Stored data entries:
[Start of section]
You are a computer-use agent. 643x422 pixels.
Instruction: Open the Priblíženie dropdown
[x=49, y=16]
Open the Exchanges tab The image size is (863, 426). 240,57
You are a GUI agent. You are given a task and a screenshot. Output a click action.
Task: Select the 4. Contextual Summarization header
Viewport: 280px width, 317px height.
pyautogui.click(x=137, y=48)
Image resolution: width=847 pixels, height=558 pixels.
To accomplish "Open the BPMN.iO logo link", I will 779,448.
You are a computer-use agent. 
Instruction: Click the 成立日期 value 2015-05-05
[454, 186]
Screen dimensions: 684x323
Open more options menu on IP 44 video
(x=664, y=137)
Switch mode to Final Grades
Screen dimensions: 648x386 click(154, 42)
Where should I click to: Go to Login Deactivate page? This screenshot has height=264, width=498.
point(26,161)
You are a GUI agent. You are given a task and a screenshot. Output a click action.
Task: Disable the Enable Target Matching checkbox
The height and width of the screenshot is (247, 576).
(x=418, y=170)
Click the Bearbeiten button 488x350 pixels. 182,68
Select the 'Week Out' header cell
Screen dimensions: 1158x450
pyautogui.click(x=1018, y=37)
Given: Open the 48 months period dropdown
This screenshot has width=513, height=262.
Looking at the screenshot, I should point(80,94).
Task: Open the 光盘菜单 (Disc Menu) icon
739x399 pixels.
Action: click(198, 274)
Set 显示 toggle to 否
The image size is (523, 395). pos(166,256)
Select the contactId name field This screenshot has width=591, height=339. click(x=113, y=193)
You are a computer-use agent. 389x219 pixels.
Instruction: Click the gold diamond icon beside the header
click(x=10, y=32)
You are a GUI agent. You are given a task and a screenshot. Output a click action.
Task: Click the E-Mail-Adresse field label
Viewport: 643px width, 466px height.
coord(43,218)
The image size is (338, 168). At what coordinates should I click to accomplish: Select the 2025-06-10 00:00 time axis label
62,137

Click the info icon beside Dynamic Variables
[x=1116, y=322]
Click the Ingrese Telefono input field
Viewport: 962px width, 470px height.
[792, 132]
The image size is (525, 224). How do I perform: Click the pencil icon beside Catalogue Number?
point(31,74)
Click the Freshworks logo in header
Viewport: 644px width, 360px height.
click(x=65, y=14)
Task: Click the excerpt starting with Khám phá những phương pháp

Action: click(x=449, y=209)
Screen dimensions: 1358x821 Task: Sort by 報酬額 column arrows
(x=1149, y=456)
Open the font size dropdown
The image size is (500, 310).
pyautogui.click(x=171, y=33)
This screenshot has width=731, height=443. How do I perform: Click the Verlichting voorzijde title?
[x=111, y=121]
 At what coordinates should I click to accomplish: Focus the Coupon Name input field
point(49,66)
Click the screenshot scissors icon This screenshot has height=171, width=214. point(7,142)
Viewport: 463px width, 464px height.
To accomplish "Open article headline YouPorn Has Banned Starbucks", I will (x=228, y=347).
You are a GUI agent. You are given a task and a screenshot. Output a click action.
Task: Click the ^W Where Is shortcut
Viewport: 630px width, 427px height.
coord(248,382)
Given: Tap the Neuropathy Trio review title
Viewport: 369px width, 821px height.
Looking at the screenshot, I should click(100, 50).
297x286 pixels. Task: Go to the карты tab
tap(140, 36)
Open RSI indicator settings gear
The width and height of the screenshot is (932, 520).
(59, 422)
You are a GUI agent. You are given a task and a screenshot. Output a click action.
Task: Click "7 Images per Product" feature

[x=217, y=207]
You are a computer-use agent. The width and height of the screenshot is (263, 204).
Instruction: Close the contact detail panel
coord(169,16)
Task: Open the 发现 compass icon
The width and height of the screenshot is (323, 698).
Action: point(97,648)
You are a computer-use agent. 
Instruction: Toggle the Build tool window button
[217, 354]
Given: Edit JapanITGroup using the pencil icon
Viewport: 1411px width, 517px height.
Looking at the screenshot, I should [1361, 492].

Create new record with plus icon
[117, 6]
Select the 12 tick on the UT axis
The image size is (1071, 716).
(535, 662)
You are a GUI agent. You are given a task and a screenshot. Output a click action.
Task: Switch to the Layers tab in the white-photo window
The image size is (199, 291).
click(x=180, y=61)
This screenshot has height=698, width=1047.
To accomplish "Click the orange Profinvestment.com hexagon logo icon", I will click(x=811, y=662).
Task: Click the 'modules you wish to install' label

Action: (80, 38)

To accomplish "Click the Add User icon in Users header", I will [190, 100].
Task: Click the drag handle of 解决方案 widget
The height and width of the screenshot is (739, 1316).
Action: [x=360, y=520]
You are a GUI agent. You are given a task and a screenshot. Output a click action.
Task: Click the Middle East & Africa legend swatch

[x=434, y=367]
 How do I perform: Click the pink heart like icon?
[End of section]
*Description of the task*. A word-for-word copy of all the entries is required.

*Answer area*.
You are a computer-use agent. 643x422 pixels.
Instruction: Open the Priblíženie dropdown
[x=49, y=16]
Open the Exchanges tab The image size is (863, 426). 240,57
You are a GUI agent. You are given a task and a screenshot. Output a click action.
Task: Select the 4. Contextual Summarization header
Viewport: 280px width, 317px height.
pyautogui.click(x=137, y=48)
Image resolution: width=847 pixels, height=558 pixels.
To accomplish "Open the BPMN.iO logo link", I will 779,448.
You are a computer-use agent. 
Instruction: Click the 成立日期 value 2015-05-05
[454, 186]
Screen dimensions: 684x323
Open more options menu on IP 44 video
(x=664, y=137)
Switch mode to Final Grades
Screen dimensions: 648x386 click(154, 42)
Where should I click to: Go to Login Deactivate page? This screenshot has height=264, width=498.
point(26,161)
You are a GUI agent. You are given a task and a screenshot. Output a click action.
Task: Disable the Enable Target Matching checkbox
The height and width of the screenshot is (247, 576).
(x=418, y=170)
Click the Bearbeiten button 488x350 pixels. 182,68
Select the 'Week Out' header cell
Screen dimensions: 1158x450
pyautogui.click(x=1018, y=37)
Given: Open the 48 months period dropdown
This screenshot has width=513, height=262.
Looking at the screenshot, I should point(80,94).
Task: Open the 光盘菜单 (Disc Menu) icon
739x399 pixels.
Action: click(198, 274)
Set 显示 toggle to 否
The image size is (523, 395). pos(166,256)
Select the contactId name field This screenshot has width=591, height=339. click(x=113, y=193)
You are a computer-use agent. 389x219 pixels.
Instruction: Click the gold diamond icon beside the header
click(x=10, y=32)
You are a GUI agent. You are given a task and a screenshot. Output a click action.
Task: Click the E-Mail-Adresse field label
Viewport: 643px width, 466px height.
coord(43,218)
The image size is (338, 168). At what coordinates should I click to accomplish: Select the 2025-06-10 00:00 time axis label
62,137

Click the info icon beside Dynamic Variables
[x=1116, y=322]
Click the Ingrese Telefono input field
Viewport: 962px width, 470px height.
[792, 132]
The image size is (525, 224). How do I perform: Click the pencil icon beside Catalogue Number?
point(31,74)
Click the Freshworks logo in header
Viewport: 644px width, 360px height.
click(x=65, y=14)
Task: Click the excerpt starting with Khám phá những phương pháp

Action: click(x=449, y=209)
Screen dimensions: 1358x821 Task: Sort by 報酬額 column arrows
(x=1149, y=456)
Open the font size dropdown
The image size is (500, 310).
pyautogui.click(x=171, y=33)
This screenshot has width=731, height=443. How do I perform: Click the Verlichting voorzijde title?
[x=111, y=121]
 At what coordinates should I click to accomplish: Focus the Coupon Name input field
point(49,66)
Click the screenshot scissors icon This screenshot has height=171, width=214. point(7,142)
Viewport: 463px width, 464px height.
To accomplish "Open article headline YouPorn Has Banned Starbucks", I will (x=228, y=347).
You are a GUI agent. You are given a task and a screenshot. Output a click action.
Task: Click the ^W Where Is shortcut
Viewport: 630px width, 427px height.
coord(248,382)
Given: Tap the Neuropathy Trio review title
Viewport: 369px width, 821px height.
Looking at the screenshot, I should click(100, 50).
297x286 pixels. Task: Go to the карты tab
tap(140, 36)
Open RSI indicator settings gear
The width and height of the screenshot is (932, 520).
(59, 422)
You are a GUI agent. You are given a task and a screenshot. Output a click action.
Task: Click "7 Images per Product" feature

[x=217, y=207]
You are a computer-use agent. The width and height of the screenshot is (263, 204).
Instruction: Close the contact detail panel
coord(169,16)
Task: Open the 发现 compass icon
The width and height of the screenshot is (323, 698).
Action: point(97,648)
You are a computer-use agent. 
Instruction: Toggle the Build tool window button
[217, 354]
Given: Edit JapanITGroup using the pencil icon
Viewport: 1411px width, 517px height.
Looking at the screenshot, I should [1361, 492].

Create new record with plus icon
[117, 6]
Select the 12 tick on the UT axis
The image size is (1071, 716).
(535, 662)
You are a GUI agent. You are given a task and a screenshot. Output a click action.
Task: Switch to the Layers tab in the white-photo window
The image size is (199, 291).
click(x=180, y=61)
This screenshot has height=698, width=1047.
To accomplish "Click the orange Profinvestment.com hexagon logo icon", I will click(x=811, y=662).
Task: Click the 'modules you wish to install' label

Action: (80, 38)

To accomplish "Click the Add User icon in Users header", I will [190, 100].
Task: Click the drag handle of 解决方案 widget
The height and width of the screenshot is (739, 1316).
Action: [x=360, y=520]
You are a GUI agent. You are given a task and a screenshot. Output a click action.
Task: Click the Middle East & Africa legend swatch

[x=434, y=367]
 How do I perform: Click the pink heart like icon?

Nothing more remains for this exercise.